** DATASET follows **

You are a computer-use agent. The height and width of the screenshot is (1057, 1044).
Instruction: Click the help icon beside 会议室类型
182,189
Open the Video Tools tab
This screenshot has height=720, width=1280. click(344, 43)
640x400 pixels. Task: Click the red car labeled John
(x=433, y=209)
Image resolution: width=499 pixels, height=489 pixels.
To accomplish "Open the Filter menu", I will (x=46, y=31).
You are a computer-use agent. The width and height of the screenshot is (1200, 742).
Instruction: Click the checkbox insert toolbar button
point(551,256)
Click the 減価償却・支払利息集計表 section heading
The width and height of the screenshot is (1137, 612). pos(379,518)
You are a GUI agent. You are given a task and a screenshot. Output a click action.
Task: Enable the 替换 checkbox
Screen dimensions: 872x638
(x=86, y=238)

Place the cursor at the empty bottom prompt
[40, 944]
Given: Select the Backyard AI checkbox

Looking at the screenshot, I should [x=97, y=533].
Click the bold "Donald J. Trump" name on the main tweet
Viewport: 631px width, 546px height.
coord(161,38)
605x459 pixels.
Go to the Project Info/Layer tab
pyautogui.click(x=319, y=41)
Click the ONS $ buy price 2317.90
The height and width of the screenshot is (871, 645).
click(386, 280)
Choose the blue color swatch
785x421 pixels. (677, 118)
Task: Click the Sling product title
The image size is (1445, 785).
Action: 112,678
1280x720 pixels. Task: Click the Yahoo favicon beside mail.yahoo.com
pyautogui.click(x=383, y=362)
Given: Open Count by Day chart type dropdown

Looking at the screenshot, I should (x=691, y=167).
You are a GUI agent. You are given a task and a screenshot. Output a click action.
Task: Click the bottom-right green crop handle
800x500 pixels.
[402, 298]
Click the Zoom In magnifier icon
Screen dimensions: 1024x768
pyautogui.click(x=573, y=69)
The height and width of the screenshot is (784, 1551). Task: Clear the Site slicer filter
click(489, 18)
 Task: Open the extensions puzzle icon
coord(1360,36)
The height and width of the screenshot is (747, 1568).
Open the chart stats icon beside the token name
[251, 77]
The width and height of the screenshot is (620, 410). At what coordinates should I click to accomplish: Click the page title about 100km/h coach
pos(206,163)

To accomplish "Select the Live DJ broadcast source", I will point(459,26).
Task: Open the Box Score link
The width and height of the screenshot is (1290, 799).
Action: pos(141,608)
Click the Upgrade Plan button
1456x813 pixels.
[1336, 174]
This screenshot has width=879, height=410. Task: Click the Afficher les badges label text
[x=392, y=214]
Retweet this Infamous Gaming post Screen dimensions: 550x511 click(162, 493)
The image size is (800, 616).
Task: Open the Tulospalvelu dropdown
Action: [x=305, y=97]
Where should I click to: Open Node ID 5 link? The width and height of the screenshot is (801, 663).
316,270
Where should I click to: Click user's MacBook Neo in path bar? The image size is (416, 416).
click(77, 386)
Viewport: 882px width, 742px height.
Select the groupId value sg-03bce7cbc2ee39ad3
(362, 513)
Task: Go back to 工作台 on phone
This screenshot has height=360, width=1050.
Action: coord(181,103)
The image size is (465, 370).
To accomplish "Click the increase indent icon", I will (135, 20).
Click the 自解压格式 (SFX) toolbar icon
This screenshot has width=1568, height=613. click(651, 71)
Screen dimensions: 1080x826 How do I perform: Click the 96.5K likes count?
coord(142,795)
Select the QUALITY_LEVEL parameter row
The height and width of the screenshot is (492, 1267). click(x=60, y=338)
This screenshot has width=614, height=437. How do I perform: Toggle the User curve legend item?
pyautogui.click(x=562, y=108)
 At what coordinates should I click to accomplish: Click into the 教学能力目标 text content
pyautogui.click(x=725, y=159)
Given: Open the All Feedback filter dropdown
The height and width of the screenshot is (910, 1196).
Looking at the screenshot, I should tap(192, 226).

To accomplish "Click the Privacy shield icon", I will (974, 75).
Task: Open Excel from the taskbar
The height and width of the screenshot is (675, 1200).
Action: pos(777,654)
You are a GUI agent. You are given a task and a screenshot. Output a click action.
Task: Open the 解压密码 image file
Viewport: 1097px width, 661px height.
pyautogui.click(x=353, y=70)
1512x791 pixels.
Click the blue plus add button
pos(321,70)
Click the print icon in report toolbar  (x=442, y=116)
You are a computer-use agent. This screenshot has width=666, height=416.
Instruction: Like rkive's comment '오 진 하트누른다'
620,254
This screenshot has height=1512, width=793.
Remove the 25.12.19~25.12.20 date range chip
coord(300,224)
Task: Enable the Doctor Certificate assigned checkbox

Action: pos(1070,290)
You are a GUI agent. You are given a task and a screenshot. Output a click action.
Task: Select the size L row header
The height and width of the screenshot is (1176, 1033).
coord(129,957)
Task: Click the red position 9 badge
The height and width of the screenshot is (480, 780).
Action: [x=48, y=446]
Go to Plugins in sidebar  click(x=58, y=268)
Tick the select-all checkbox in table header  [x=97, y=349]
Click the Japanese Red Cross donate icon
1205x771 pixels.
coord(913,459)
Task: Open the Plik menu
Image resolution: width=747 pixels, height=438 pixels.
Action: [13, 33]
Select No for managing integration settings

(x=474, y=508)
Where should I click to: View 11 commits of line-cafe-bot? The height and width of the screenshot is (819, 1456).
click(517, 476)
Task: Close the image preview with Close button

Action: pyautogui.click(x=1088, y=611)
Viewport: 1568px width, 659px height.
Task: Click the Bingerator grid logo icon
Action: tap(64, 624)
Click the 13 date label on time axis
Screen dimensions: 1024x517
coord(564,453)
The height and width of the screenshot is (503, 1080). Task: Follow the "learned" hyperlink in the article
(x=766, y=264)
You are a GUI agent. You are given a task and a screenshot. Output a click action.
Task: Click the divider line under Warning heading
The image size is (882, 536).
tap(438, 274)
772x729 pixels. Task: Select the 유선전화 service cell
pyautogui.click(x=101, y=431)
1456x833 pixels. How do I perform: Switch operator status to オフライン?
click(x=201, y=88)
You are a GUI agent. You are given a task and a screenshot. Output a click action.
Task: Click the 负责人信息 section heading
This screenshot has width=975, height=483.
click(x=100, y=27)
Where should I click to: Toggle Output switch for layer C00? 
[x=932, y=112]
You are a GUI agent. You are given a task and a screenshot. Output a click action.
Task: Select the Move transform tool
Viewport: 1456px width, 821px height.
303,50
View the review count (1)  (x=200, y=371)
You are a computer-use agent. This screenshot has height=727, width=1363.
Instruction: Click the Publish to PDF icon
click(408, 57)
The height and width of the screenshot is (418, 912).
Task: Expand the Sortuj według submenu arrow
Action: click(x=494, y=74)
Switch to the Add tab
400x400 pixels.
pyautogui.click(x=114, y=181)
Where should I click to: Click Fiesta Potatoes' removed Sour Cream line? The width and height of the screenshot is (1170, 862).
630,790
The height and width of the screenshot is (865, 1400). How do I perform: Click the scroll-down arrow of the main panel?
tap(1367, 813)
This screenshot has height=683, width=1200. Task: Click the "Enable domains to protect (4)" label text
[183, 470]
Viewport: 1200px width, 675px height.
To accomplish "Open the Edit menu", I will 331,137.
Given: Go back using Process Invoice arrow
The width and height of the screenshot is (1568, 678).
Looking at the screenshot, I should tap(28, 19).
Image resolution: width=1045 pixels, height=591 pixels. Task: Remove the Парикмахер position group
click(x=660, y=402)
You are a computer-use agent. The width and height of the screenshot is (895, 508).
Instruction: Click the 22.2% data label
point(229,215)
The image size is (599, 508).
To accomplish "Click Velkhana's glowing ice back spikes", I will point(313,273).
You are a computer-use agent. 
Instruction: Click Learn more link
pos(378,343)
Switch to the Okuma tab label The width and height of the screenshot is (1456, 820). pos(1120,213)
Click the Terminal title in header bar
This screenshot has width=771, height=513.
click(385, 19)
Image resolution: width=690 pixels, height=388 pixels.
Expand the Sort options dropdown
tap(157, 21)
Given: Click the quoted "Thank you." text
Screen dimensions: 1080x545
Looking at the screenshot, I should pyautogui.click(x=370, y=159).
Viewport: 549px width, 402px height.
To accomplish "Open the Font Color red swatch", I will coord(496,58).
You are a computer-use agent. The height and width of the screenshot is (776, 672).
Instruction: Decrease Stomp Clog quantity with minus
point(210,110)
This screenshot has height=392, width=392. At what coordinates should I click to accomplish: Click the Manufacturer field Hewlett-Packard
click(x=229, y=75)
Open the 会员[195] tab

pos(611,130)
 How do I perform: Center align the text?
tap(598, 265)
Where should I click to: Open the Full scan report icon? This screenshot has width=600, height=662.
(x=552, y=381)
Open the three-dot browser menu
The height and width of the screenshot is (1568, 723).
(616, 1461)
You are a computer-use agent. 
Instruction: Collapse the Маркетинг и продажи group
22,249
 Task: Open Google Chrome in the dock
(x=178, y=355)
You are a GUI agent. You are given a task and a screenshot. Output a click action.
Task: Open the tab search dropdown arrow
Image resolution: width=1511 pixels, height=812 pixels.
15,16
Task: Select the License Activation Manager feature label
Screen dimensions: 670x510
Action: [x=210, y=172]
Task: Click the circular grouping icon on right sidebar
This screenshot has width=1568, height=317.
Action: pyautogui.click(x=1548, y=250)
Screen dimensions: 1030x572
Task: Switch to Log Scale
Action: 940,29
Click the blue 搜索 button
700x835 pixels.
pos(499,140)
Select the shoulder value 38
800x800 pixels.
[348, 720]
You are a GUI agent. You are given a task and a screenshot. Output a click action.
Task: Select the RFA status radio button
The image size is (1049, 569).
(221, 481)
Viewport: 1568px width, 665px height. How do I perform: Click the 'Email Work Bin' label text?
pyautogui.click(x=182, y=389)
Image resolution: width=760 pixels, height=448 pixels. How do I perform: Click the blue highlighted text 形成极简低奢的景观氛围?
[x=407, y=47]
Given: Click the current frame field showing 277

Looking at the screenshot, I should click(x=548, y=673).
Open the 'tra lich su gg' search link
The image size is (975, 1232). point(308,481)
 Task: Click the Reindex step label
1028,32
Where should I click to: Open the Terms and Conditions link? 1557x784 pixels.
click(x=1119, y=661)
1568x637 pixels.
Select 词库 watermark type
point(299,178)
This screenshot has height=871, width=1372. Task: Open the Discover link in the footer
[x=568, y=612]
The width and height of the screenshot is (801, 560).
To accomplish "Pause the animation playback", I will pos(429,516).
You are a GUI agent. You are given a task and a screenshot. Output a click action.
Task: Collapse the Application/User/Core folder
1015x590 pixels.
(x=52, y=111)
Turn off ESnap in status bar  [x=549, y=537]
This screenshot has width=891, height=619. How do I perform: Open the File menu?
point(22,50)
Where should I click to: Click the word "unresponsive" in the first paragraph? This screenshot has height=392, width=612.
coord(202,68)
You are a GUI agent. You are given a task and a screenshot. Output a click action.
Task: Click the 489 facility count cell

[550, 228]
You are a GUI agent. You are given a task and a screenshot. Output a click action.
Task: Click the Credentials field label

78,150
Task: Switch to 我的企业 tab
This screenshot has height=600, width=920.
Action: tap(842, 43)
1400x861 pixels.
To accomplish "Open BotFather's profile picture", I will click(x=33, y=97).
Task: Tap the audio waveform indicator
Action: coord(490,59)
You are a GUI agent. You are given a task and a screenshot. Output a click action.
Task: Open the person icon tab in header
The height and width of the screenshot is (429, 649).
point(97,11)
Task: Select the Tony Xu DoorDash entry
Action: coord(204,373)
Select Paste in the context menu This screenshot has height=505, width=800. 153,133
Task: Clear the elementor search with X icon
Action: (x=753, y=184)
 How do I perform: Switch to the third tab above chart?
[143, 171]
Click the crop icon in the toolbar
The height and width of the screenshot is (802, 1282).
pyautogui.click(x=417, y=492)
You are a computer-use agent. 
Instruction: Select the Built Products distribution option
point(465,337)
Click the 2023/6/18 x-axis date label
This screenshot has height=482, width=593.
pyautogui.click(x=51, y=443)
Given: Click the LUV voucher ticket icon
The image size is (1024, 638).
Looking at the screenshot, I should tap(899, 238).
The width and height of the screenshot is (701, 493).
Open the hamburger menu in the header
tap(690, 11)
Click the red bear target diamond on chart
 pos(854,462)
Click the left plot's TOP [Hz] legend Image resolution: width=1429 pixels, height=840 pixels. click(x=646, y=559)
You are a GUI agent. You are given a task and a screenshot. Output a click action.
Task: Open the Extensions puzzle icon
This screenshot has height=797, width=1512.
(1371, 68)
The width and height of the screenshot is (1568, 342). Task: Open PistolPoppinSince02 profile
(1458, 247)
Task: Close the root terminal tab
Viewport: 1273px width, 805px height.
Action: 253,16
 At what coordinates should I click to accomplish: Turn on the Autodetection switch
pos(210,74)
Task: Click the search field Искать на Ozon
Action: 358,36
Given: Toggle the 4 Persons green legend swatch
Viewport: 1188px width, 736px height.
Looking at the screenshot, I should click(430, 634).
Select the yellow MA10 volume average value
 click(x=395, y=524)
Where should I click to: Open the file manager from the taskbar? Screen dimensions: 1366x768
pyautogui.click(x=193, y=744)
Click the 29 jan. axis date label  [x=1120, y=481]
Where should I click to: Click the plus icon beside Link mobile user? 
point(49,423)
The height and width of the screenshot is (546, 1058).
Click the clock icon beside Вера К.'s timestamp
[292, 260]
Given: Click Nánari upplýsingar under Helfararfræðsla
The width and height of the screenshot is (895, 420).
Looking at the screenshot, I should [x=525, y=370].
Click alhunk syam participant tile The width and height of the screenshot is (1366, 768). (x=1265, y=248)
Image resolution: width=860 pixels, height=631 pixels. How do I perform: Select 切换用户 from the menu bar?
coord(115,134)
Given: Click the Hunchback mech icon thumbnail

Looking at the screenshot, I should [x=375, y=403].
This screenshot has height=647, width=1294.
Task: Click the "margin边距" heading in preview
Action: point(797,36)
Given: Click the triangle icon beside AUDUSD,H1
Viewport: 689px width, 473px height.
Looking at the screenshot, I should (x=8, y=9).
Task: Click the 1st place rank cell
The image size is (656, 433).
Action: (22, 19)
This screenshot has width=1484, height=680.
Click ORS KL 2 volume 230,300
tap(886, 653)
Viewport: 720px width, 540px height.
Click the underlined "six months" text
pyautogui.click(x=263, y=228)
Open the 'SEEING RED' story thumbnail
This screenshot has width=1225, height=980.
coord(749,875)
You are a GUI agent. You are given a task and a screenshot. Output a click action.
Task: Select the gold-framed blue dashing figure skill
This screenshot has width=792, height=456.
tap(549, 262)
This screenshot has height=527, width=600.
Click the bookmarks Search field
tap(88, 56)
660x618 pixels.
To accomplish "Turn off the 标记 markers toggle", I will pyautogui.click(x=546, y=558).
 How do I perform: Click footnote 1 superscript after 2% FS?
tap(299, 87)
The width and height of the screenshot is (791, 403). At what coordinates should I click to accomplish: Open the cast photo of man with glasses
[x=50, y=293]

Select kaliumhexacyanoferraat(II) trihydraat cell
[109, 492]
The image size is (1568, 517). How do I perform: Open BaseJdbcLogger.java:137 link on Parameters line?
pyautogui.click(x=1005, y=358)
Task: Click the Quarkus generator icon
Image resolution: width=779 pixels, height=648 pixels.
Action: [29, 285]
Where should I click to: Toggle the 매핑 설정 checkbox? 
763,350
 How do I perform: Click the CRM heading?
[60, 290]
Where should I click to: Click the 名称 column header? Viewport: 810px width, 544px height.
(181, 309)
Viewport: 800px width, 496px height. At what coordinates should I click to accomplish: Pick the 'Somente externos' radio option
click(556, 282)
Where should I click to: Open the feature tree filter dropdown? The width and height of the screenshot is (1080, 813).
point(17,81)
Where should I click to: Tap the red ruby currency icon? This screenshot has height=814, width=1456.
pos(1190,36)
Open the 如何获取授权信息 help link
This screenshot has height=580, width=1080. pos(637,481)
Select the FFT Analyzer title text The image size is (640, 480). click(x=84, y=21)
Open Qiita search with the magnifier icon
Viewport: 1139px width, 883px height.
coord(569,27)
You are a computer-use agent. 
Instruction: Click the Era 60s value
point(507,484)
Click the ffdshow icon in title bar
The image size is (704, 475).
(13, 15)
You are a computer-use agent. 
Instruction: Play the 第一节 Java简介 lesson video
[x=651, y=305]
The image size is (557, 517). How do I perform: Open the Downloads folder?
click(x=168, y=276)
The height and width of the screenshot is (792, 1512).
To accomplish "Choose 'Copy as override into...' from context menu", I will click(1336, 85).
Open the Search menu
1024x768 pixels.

** End of DATASET **

In the entries above, count the lines that contain the string "green" and reply with the number only.

> **EXPECTED OUTPUT**:
2